I also know for a fact that Kalali has made several attempts to fix his petition, but all [have been] in vain. The Chief Inspector of Courts is on record for having written to the Court of Appeal Administrators asking them to pick interest in the complaint and have the stalled petition cause-listed again, [also] in vain. It is surprising that newer petitions, like the one on the Anti-homosexuality Act, were filed later but were heard expeditiously, yet Kalali’s petition, with a bearing on human rights, has been left out without a justifiable explanation.

A deeper scrutiny of these guidelines shows they were intended to appease President Museveni, who was threatening to use Parliament to scrap the law on bail. Maybe the decision of the Chief Justice was a blessing in disguise because since then, the President has not said much about bail. Be that as it may, these guidelines have clipped the hands of judicial officers, [directing them] not to the law but to the guidelines. It remains my considered view that the bail guidelines were an attempt to amend the law on the grant of bail, having realized that Parliament was divided on the subject.

These days when one goes to Court, Judicial Officers are obligated to rely more on the bail guidelines and not the Constitution, the Trial and Indictment Act, the Criminal Procedure Code Act, and the Magistrates Courts Act, among others, yet these guidelines were merely passed to reinforce existing laws and not to operate as the wheel upon which other existing laws roll.

It was explained at the launch that the Practice Directions were drafted to ensure that bail decision-making complies with the provisions of the Constitution, to give further effect to the existing legal provisions on bail, to promote uniformity and consistency by courts when considering bail applications, to streamline and address disparities in the handling of bail applications, and to promote the balancing of the rights of accused persons with the public interest and the rights of complainants.

This last argument alone defeats the very definition of bail. If indeed bail is an agreement between the court and the accused, guaranteed by his sureties, why would a complainant be consulted? What does the court expect the complainant to say when asked if the accused should be released? These are some of the areas where the guidelines were crafted to simply make it impossible for one to get bail in courts of judicature.

It has been argued severally that where a person is charged with or convicted of a criminal offense, he or she may apply to court to be released on bail, and the court may grant that person bail on such conditions as the court considers reasonable. For instance, how reasonable [was] the recent decision in the Eron Kiza application where he was granted a cash bail of 20 million? How many cows would an ordinary Ugandan sell in order to afford such exorbitant amounts?

This issue of bail was interpreted by the Constitutional Court in Uganda Vs Dr. Kiiza Besigye. The court held that, Under Article 23(6) (a), every accused person is entitled to apply for bail. The word “entitled” creates a ‘right’ to apply for bail and not a right to be granted bail.1 The word ‘may’ creates discretion for the court to grant or not to grant bail. The context in which the word ‘may’ is used does not suggest otherwise.
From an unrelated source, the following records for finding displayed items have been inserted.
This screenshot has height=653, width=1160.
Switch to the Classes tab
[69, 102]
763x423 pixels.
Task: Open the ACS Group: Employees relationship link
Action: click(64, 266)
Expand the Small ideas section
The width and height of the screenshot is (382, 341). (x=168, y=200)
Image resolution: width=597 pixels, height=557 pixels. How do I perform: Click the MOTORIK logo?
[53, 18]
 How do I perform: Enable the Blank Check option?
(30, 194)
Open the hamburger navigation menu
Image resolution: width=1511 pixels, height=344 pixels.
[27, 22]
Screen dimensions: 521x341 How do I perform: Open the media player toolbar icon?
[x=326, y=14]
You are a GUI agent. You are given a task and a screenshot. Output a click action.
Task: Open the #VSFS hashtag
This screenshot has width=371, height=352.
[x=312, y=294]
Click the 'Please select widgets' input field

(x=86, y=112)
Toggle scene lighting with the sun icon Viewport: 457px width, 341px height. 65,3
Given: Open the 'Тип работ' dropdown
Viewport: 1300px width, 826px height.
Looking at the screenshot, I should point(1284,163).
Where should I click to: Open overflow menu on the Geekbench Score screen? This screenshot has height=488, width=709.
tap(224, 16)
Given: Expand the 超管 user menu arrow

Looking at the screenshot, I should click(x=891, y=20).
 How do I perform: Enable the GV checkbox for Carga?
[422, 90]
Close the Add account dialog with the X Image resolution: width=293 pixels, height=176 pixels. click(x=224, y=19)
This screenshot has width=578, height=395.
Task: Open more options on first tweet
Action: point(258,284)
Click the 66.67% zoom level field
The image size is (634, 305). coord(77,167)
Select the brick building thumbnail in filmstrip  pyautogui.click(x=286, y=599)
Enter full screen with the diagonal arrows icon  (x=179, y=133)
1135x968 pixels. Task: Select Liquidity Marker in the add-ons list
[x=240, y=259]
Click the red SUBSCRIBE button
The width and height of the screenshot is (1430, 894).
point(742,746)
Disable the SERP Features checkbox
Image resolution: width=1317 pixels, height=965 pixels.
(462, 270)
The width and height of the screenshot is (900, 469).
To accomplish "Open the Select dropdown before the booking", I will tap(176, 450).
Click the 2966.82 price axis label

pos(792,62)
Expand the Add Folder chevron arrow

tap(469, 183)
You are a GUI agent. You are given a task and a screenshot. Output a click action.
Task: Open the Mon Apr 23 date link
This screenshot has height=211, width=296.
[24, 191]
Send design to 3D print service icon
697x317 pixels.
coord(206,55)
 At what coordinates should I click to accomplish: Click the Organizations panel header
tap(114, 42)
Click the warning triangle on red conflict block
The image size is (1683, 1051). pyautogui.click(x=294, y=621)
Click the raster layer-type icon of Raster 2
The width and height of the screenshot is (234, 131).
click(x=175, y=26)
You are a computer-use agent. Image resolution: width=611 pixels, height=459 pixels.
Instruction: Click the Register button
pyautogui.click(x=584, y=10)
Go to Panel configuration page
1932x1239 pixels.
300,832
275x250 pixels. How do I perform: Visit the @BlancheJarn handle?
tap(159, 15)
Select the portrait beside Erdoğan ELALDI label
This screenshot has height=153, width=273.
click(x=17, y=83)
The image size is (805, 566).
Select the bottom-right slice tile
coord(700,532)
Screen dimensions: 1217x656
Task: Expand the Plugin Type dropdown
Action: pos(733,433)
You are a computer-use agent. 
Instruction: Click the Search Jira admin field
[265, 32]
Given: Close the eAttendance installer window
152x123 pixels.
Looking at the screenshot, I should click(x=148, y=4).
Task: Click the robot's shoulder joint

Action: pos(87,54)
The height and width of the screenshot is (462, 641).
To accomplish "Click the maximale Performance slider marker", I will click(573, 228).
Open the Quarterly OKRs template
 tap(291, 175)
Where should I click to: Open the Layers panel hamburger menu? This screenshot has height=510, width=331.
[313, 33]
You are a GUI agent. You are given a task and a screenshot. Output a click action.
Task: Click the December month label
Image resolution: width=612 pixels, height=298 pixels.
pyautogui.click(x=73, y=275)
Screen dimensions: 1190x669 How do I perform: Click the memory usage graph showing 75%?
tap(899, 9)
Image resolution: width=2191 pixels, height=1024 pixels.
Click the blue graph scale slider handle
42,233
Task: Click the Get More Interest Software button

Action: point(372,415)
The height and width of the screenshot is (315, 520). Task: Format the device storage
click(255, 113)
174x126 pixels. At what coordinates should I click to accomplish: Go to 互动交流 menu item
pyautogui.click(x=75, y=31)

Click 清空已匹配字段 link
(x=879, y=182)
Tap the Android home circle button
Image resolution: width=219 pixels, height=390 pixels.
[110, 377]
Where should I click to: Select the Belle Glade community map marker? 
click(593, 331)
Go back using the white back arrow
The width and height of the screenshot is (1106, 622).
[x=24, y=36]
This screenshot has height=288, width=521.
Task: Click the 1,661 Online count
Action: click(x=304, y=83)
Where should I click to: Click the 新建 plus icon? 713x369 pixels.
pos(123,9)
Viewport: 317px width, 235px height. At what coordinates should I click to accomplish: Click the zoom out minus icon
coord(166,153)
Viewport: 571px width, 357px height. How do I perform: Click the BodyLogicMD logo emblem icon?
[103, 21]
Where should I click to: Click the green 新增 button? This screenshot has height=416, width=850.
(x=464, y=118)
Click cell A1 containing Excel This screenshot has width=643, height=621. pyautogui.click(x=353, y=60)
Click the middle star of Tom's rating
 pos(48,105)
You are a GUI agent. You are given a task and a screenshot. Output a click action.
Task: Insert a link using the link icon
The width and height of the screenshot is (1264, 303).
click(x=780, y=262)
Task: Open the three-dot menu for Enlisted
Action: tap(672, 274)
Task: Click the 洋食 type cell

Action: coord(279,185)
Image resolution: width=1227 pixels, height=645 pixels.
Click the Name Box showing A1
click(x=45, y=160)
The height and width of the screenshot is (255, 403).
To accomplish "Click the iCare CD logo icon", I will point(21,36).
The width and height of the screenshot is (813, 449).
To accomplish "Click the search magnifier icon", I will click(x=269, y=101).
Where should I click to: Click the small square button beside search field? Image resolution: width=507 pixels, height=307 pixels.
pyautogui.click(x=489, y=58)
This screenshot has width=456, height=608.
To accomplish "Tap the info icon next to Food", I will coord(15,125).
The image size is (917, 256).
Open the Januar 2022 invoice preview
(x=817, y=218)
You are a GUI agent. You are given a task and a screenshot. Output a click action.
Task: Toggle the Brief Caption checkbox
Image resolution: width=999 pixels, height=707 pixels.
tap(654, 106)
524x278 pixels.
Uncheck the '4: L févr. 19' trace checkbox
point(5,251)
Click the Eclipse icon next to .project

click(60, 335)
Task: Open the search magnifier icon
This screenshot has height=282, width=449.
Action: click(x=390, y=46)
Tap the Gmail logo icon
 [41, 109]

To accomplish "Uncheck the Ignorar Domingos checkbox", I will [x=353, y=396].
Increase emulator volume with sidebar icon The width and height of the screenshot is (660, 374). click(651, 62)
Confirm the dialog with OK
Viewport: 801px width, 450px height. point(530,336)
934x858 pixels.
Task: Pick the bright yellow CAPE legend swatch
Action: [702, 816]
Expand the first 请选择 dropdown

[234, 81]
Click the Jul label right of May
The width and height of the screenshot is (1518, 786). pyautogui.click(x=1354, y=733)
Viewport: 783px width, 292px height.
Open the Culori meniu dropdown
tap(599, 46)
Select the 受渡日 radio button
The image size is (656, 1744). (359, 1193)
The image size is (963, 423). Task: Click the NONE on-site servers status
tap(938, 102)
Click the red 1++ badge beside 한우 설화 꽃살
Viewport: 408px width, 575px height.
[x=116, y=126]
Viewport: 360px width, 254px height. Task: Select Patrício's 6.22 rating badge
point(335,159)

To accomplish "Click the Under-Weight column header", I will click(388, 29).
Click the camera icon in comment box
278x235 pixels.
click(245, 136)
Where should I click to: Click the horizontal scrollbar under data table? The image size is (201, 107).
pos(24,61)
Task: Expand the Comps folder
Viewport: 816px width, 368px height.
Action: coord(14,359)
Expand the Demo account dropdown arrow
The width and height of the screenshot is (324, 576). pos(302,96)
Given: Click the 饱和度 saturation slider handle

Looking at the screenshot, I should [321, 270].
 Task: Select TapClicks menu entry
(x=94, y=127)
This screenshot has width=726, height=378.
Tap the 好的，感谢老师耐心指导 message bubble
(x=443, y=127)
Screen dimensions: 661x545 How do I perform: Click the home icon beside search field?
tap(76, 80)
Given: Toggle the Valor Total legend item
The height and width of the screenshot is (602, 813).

I personally agree that bail is not an automatic right; the discretion is upon the court to determine whether to grant or not to grant bail. However, the use of the word “discretion” has given judicial officers an open cheque to do as they please, even after the bail guidelines were issued. This is evidenced by the cases in Magistrate courts where [those accused of] misdemeanors have been ordered to pay colossal sums of money to be released on bail, and yet for felonies triable by the High Court, judges have ordered accused persons to pay reasonable sums for release on bail.

It is not clear why in some minor cases bail is very colossal, yet in graver offenses it is affordable. It is probable that such discretion is exercised injudiciously. Who knows, maybe these decisions are partly influenced by these bail guidelines that I believe were crafted in bad faith and usurped the powers of Parliament that is mandated to make or amend laws.